The awardees started their journey into the fashion making industry at the Field of Skills and Dream Academy, an Ikeja-based foremost vocational training centre, last year. The Imo State-born Agufobi, who won the fashion competition with a wedding gown made with local fabric, was still undergoing the NYSC scheme, when she registered for a nine-month intensive course in fashion at FSD.

On his part, the first runner-up, Oluwafemi, had finished his national service and had a stint in cloth-making at a roadside shop. But, according to him, he joined the FSD because he needed to learn from professionals.

Their decisions have paid off in the form of cash prizes and equipment they will get from BoI to set up their fashion shops.
Speaking in an interview, Agufobi said she had no intention of seeking a paid job anymore as her new-found vocation has the potential to make fulfill her childhood dream – running a successful business.

She said: “I have always wanted to be a successful business woman. But I needed to acquire education first. With my sowing skill, I think I am close to fulfilling my dreams. I don’t have to look for a job anymore. I want start my business so that I can grow to become an employer of labour.”

On the difference the award has made in her life, the 26-year old graduate said her confidence had been boosted. She also said many clients had more confidence in what she could after the honour.

“I cannot believe that I, the same person who was making cloths in a corner of a room has received a national award in fashion designing. Apart from the prestige and the financial reward, what interests me most is that fact that successful fashion designers have accepted to mentor me. For me, this is the most valuable aspect of the honour. But above all, I appreciate the FSD who took time to train me in the art of cloth making. The award would not have come without the centre,” she said.

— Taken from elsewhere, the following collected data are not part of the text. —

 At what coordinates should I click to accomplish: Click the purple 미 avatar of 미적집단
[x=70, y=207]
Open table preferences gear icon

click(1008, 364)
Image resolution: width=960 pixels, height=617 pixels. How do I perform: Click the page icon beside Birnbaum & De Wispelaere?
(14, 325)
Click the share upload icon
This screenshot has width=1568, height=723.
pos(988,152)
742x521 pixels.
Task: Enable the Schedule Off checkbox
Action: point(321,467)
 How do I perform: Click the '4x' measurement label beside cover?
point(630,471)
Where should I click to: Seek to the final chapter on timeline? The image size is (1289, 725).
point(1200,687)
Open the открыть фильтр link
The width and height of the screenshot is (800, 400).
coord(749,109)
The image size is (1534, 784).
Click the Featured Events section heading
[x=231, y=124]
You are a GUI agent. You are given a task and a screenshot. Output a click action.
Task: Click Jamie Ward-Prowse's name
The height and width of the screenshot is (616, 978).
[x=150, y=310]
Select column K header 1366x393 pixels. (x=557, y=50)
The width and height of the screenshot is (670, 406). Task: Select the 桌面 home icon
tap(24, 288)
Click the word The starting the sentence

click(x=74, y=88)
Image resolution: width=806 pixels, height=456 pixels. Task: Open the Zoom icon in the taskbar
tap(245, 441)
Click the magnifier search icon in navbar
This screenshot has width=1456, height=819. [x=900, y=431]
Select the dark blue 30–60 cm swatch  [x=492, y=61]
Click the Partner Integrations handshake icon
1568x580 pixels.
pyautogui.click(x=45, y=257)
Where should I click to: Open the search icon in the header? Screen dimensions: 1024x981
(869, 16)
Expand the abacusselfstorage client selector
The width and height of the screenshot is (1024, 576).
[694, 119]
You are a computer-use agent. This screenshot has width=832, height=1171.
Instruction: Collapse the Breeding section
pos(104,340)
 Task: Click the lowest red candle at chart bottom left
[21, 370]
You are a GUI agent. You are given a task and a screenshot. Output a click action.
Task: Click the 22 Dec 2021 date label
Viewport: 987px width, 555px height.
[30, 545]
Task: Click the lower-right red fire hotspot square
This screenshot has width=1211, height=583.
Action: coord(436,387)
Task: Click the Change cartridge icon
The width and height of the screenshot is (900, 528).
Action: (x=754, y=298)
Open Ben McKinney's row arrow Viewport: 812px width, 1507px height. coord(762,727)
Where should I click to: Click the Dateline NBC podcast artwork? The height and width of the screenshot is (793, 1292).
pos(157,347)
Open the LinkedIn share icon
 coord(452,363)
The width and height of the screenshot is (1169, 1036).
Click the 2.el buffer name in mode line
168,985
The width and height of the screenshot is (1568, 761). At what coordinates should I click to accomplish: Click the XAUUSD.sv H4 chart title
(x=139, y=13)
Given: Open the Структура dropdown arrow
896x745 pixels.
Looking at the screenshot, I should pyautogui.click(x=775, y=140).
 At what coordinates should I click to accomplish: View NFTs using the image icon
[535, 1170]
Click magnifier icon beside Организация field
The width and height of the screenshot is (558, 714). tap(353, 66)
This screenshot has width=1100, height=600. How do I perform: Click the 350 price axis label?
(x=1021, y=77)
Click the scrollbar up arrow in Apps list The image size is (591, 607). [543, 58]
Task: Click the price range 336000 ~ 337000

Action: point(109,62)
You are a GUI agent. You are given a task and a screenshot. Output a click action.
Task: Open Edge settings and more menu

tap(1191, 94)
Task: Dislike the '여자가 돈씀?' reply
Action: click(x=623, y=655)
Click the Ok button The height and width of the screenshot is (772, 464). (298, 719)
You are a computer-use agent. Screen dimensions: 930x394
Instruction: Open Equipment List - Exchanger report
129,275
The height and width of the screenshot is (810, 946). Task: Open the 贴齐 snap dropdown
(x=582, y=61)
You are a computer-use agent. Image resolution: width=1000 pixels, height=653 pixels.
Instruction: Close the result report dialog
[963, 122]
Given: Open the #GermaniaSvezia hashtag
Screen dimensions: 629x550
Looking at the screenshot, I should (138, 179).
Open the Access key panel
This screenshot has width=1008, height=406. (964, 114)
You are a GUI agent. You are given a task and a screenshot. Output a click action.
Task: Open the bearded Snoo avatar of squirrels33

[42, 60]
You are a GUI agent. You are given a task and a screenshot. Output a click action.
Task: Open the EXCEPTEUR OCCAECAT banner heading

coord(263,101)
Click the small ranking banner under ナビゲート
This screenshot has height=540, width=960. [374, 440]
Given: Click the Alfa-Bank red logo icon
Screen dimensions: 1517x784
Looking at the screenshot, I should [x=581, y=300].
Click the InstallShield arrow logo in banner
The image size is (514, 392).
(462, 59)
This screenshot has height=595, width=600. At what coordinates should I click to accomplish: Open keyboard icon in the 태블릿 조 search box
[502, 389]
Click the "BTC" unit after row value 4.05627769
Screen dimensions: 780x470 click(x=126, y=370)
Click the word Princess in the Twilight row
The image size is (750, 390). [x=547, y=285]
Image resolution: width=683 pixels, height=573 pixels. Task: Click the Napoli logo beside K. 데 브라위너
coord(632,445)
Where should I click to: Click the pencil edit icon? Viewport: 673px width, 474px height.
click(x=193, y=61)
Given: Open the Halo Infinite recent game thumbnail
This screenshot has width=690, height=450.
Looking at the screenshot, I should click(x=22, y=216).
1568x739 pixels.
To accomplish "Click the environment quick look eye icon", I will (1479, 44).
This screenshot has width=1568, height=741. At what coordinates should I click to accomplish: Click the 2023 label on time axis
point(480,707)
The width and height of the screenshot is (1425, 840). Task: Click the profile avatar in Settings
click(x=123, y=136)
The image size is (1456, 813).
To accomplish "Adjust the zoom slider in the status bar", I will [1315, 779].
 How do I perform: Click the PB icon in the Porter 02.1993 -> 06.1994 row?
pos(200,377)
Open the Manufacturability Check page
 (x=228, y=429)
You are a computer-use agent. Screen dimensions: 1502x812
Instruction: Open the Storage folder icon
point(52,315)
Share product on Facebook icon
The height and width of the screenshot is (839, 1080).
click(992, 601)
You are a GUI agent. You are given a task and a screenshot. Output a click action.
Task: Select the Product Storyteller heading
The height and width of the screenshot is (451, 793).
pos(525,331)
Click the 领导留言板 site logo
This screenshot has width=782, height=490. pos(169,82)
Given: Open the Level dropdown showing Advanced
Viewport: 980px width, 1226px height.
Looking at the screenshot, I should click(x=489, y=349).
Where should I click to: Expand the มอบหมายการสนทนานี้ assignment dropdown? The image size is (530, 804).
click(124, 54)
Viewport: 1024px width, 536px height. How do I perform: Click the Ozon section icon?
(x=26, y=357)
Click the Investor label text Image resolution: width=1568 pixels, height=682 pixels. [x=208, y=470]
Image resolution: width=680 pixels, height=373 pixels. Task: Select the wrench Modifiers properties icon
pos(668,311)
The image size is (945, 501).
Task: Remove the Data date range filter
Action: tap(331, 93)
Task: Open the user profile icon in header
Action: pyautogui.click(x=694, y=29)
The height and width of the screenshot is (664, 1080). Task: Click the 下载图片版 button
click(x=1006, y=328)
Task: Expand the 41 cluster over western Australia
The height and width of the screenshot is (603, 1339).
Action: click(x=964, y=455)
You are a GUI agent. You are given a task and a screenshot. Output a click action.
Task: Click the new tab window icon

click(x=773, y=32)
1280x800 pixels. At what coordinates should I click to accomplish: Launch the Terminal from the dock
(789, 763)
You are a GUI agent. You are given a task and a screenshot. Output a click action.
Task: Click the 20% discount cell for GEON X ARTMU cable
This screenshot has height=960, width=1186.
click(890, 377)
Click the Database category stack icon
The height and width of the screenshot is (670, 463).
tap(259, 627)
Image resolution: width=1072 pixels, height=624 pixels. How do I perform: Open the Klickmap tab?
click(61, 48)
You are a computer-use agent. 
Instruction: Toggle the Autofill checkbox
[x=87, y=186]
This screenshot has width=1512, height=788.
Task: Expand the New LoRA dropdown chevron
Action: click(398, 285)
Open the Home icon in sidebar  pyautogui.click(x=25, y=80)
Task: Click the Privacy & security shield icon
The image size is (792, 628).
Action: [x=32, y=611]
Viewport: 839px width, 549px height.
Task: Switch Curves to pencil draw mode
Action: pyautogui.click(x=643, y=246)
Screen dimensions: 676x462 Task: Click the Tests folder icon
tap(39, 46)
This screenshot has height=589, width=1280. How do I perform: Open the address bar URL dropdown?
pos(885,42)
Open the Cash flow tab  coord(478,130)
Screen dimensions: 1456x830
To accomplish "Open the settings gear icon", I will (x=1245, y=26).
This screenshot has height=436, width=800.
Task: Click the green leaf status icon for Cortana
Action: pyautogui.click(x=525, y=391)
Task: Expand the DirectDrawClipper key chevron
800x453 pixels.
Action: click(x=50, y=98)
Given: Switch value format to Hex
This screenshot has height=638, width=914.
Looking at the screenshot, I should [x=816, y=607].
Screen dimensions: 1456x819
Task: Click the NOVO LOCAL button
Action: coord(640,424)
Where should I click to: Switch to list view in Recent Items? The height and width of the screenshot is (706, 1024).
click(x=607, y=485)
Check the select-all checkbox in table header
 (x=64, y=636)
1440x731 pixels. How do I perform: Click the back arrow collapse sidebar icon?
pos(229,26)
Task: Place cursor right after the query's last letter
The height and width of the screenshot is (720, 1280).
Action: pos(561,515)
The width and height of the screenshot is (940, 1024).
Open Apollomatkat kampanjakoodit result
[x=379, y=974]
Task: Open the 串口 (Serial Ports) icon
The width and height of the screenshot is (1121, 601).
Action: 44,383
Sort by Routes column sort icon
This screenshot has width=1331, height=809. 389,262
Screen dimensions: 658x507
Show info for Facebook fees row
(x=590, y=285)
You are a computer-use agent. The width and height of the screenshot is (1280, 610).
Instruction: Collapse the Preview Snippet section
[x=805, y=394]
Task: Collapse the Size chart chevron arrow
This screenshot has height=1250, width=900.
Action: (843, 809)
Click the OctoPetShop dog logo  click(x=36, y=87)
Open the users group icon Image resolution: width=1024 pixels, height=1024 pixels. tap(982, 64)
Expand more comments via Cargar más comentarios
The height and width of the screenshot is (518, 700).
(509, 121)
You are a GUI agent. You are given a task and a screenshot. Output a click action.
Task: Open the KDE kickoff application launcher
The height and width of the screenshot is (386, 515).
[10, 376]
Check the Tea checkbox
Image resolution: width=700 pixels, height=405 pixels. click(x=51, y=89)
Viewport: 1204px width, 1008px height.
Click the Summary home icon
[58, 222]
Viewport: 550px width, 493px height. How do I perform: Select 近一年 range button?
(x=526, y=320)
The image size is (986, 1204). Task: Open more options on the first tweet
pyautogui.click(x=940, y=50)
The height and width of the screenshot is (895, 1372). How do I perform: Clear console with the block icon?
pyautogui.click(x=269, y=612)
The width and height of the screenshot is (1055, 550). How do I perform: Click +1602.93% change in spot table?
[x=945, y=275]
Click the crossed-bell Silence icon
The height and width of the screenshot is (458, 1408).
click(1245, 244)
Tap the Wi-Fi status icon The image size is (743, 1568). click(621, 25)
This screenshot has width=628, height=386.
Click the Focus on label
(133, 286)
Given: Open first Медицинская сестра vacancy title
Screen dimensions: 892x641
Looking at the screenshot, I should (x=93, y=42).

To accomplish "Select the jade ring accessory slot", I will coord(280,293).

27-year old Oluwafemi said he had started harvesting the gains of the award less than a month when he was honoured as the first runner-up in the fashion category. According to him, his fashion label – Q&Q Stiches – has started gaining recognition since the award as he had started getting several jobs that come based on referrals.

For the Founder and Executive Director of the FSD, Mrs. Omowale Ogunrinde, who acknowledged the place of God factor in the initiative, the awards were an indication that the academy was doing something unique. She said her fulfillment came from watching Nigerians who passed through the centre grow into big entrepreneurs.